Single residual error term. The paper used an additive residual error model on the natural log of the observed concentration, which maps to proportional residual error in the linear concentration space (see
references/parameter-names.mdsection ‘Residual error’). The package model encodes this aspropSd <- 0.307; the SD applies on the log scale and equals the proportional CV in linear space to first order.Bioavailability anchor. Relative bioavailability F is structurally fixed at 1 in the source paper (Table 2: ‘F (%) = 100 (fixed)’), so reported CL, Vc, Q1, Vp1, Q2, Vp2 are apparent values (CL/F, Vc/F, etc.). The model file labels match.
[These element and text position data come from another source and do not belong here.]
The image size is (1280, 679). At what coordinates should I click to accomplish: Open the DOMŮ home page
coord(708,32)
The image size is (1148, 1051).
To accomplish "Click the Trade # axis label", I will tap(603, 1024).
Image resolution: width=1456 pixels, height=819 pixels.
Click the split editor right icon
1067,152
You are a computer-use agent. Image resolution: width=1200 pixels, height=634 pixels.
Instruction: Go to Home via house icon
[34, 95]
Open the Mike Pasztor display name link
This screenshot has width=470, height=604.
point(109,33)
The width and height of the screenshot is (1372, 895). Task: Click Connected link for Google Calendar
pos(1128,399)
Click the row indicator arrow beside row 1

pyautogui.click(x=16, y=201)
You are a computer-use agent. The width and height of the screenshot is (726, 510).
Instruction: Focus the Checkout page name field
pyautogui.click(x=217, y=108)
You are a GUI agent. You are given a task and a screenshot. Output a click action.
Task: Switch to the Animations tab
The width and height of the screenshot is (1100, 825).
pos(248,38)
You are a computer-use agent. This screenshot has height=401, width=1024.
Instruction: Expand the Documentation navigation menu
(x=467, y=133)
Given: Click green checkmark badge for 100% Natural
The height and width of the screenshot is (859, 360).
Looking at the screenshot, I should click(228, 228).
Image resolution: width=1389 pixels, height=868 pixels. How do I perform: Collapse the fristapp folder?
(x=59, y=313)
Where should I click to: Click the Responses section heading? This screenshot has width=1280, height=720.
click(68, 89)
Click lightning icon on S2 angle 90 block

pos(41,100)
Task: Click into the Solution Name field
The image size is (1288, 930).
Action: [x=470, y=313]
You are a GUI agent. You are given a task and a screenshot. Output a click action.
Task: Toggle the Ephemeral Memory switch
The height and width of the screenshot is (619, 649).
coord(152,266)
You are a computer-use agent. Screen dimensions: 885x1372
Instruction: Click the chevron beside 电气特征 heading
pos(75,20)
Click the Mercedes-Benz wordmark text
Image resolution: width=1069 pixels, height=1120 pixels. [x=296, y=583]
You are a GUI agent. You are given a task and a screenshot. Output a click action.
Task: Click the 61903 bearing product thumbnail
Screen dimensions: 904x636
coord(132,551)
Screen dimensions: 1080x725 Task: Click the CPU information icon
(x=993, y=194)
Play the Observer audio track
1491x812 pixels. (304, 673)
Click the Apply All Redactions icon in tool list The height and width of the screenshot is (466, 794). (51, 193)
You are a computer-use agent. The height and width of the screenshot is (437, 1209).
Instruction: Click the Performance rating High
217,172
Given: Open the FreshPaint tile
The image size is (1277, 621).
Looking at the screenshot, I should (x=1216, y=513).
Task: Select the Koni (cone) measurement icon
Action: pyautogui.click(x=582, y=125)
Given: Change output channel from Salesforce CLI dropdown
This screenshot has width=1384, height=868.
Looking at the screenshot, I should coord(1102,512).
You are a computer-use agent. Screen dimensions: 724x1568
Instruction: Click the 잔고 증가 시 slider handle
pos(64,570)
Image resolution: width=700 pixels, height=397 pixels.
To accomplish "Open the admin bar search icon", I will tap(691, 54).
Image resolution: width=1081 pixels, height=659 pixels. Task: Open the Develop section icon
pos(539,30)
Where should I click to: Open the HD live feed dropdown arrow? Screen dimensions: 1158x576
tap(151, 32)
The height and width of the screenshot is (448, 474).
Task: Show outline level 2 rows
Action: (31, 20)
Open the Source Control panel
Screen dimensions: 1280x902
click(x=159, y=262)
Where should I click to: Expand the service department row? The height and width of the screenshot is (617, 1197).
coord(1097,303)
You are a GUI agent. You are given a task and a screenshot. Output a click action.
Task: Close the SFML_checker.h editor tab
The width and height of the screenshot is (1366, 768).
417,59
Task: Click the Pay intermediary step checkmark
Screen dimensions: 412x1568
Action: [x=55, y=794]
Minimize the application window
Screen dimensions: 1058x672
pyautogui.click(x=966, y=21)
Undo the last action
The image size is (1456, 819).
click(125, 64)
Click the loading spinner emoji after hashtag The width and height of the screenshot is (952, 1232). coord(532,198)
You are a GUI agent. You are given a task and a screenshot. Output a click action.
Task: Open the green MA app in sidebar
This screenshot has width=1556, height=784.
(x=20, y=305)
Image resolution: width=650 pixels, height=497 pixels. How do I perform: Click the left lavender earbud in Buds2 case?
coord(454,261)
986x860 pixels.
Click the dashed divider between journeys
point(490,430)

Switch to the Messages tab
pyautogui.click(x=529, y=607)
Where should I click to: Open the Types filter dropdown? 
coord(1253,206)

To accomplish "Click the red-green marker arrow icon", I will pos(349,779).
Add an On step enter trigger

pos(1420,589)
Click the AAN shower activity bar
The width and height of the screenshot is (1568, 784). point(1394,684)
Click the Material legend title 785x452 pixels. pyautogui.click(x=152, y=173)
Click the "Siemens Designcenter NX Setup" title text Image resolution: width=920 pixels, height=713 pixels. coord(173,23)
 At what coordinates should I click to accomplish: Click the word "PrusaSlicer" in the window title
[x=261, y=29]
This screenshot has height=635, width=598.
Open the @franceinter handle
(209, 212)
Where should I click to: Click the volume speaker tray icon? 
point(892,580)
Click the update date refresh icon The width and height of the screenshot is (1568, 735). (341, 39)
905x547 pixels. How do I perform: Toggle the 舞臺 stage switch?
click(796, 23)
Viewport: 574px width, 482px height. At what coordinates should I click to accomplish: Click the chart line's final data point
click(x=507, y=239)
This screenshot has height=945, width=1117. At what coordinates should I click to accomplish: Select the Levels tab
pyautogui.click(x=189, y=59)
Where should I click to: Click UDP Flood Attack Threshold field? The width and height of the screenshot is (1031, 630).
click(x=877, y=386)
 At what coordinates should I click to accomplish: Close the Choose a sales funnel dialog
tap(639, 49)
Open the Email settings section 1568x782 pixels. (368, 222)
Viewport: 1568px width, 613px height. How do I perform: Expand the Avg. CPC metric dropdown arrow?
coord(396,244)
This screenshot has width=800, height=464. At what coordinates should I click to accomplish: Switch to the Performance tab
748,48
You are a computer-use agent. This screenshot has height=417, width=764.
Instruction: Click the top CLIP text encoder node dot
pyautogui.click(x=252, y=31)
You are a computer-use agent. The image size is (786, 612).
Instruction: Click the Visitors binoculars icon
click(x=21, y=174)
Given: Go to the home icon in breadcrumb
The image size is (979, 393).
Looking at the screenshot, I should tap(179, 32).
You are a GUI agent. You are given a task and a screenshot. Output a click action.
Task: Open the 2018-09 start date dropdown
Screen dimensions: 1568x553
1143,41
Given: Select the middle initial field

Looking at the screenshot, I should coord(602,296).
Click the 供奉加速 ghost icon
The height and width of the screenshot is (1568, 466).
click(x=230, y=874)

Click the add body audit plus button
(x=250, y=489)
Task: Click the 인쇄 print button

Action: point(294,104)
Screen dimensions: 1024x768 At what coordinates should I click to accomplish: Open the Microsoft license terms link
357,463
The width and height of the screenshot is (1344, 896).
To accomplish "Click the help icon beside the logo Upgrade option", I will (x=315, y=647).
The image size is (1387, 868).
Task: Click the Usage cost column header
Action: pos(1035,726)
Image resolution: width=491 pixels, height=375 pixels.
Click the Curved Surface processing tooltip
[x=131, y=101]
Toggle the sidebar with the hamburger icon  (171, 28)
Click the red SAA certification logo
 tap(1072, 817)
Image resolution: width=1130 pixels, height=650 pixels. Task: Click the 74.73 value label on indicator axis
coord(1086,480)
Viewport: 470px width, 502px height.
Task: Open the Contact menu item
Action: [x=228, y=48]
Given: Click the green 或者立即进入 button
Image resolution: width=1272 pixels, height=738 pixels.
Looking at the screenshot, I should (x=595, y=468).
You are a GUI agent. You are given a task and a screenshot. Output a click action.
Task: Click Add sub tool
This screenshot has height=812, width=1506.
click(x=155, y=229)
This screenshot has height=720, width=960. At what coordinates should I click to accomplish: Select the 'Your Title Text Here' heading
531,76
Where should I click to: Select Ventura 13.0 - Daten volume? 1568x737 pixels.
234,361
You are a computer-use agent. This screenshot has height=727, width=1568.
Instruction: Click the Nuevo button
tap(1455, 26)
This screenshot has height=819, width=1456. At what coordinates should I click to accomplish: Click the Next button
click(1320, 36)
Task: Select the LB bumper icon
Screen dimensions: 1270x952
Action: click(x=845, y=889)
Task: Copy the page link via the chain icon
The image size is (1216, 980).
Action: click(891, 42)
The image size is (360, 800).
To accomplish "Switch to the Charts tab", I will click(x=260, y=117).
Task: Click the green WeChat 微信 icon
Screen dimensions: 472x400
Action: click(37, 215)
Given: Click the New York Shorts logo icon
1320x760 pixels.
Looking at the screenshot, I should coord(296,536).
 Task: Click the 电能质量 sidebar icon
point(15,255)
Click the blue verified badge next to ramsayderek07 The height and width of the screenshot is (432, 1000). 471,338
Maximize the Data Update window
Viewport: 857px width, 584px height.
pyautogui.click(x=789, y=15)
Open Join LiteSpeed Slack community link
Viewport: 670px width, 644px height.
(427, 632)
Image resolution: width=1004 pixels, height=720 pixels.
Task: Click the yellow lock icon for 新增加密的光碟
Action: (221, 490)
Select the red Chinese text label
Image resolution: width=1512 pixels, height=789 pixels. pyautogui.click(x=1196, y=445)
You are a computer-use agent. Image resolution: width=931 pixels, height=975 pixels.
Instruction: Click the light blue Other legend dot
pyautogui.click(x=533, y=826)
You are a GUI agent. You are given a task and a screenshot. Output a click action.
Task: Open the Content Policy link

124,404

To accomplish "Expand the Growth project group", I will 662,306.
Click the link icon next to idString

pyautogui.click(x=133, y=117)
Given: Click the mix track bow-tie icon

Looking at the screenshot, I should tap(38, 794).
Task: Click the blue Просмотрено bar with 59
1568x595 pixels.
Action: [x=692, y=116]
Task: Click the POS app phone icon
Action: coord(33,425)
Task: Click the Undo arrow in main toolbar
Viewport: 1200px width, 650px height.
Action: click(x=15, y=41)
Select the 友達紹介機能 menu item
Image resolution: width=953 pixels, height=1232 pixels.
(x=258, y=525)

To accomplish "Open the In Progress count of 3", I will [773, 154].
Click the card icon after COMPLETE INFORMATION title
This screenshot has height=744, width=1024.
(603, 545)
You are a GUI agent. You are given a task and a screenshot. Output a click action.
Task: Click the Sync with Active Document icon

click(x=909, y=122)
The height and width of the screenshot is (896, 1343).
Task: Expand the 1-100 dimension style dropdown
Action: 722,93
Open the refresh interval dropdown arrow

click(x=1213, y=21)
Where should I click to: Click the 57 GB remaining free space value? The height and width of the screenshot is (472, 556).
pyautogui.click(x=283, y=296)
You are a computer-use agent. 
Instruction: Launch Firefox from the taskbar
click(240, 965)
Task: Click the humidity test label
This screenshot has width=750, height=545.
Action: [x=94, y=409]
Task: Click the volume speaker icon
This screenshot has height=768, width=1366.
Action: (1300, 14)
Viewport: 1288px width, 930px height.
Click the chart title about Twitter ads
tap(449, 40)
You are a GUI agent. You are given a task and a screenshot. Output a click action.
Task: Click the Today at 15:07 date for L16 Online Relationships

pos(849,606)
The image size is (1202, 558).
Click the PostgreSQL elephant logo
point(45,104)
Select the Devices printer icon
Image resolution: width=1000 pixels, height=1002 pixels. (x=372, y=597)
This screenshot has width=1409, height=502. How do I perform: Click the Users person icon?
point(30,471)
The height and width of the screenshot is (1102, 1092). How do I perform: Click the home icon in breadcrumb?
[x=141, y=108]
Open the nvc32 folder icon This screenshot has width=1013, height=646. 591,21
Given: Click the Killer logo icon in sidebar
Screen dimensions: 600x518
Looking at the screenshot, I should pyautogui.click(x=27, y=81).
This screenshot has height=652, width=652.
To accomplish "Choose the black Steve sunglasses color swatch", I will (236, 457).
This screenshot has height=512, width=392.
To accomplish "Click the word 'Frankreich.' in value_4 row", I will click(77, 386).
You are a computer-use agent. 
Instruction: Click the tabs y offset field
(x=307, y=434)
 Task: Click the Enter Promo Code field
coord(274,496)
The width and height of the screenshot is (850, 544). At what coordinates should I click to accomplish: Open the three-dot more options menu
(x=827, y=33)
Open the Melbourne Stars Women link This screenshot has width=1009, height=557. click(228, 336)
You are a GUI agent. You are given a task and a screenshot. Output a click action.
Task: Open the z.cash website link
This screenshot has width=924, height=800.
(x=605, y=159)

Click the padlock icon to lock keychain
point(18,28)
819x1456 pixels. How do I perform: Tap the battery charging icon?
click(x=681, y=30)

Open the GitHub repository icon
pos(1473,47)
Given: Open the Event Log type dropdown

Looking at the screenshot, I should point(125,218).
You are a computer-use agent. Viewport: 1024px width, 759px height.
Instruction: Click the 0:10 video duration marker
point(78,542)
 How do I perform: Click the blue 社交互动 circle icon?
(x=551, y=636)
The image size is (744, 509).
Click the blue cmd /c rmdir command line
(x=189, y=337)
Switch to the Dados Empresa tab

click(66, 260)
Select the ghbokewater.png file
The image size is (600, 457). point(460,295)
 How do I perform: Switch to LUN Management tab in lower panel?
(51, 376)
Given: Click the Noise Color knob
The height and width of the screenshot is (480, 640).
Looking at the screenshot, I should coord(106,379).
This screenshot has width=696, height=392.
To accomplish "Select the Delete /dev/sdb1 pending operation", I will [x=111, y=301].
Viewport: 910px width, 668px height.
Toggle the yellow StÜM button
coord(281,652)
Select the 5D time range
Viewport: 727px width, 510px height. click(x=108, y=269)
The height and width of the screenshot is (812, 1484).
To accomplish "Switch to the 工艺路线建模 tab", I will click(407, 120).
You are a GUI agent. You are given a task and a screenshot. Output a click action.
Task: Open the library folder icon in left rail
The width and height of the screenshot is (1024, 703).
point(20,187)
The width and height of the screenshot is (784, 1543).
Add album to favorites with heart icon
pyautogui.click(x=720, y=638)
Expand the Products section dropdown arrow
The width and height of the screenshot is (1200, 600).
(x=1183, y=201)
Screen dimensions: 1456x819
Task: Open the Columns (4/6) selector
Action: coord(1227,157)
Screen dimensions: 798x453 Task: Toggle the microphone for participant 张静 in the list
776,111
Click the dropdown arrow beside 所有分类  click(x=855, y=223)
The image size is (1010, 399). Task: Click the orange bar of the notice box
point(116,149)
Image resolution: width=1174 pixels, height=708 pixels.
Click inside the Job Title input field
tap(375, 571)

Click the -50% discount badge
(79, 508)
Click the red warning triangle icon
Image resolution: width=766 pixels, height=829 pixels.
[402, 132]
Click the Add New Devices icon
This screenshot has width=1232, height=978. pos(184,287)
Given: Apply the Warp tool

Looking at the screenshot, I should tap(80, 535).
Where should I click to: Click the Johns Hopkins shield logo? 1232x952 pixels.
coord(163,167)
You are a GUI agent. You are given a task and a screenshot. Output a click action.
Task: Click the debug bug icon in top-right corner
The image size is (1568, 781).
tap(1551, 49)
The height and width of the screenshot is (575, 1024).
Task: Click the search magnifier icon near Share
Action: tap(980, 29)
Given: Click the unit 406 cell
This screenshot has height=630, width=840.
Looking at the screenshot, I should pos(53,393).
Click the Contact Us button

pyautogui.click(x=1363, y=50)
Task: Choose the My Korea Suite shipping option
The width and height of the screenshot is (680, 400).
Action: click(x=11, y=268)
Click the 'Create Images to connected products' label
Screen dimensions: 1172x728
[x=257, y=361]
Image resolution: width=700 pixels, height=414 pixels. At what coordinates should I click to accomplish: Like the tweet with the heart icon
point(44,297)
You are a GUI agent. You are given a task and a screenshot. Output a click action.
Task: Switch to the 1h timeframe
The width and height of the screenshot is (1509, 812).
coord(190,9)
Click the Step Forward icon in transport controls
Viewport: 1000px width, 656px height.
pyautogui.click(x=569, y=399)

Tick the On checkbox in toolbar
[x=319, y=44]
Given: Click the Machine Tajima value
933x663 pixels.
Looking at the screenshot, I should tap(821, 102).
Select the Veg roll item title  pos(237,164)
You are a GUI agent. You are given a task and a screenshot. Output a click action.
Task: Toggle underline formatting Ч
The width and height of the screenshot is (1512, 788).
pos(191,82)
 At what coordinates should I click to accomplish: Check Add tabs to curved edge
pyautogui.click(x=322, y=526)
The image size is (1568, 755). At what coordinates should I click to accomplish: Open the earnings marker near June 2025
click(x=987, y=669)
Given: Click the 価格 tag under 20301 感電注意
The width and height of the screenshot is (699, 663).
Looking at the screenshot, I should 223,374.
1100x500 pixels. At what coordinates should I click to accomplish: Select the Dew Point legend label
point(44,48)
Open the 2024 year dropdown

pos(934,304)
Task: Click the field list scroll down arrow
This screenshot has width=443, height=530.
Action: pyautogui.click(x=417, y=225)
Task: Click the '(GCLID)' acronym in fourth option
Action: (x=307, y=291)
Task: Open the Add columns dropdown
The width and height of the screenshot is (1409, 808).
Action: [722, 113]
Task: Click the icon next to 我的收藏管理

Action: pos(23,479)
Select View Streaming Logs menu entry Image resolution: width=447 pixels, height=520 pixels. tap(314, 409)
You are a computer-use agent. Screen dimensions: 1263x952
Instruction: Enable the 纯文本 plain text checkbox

Dose units convention. The model’s typical CL/F, volumes, and bioavailability parameters are interpreted on a piperaquine-base basis (the LC-MS assay measures piperaquine, not the dosed phosphate salt). The vignette converts the Table 1 daily phosphate dose (17.2 or 17.5 mg phosphate/kg) to piperaquine base using a 57.7% scale factor (Hoglund 2017 Methods page 4, for the anhydrous tetra-phosphate). Users with phosphate-dosing data should apply the same conversion before passing dose records to the model.
No erratum applies. A PubMed and journal-page search for ‘Tarning 2014 piperaquine’ returned no corrigenda or author corrections at the time of extraction. All values reflect the main publication (AAC 58(4):2052-2058) as published.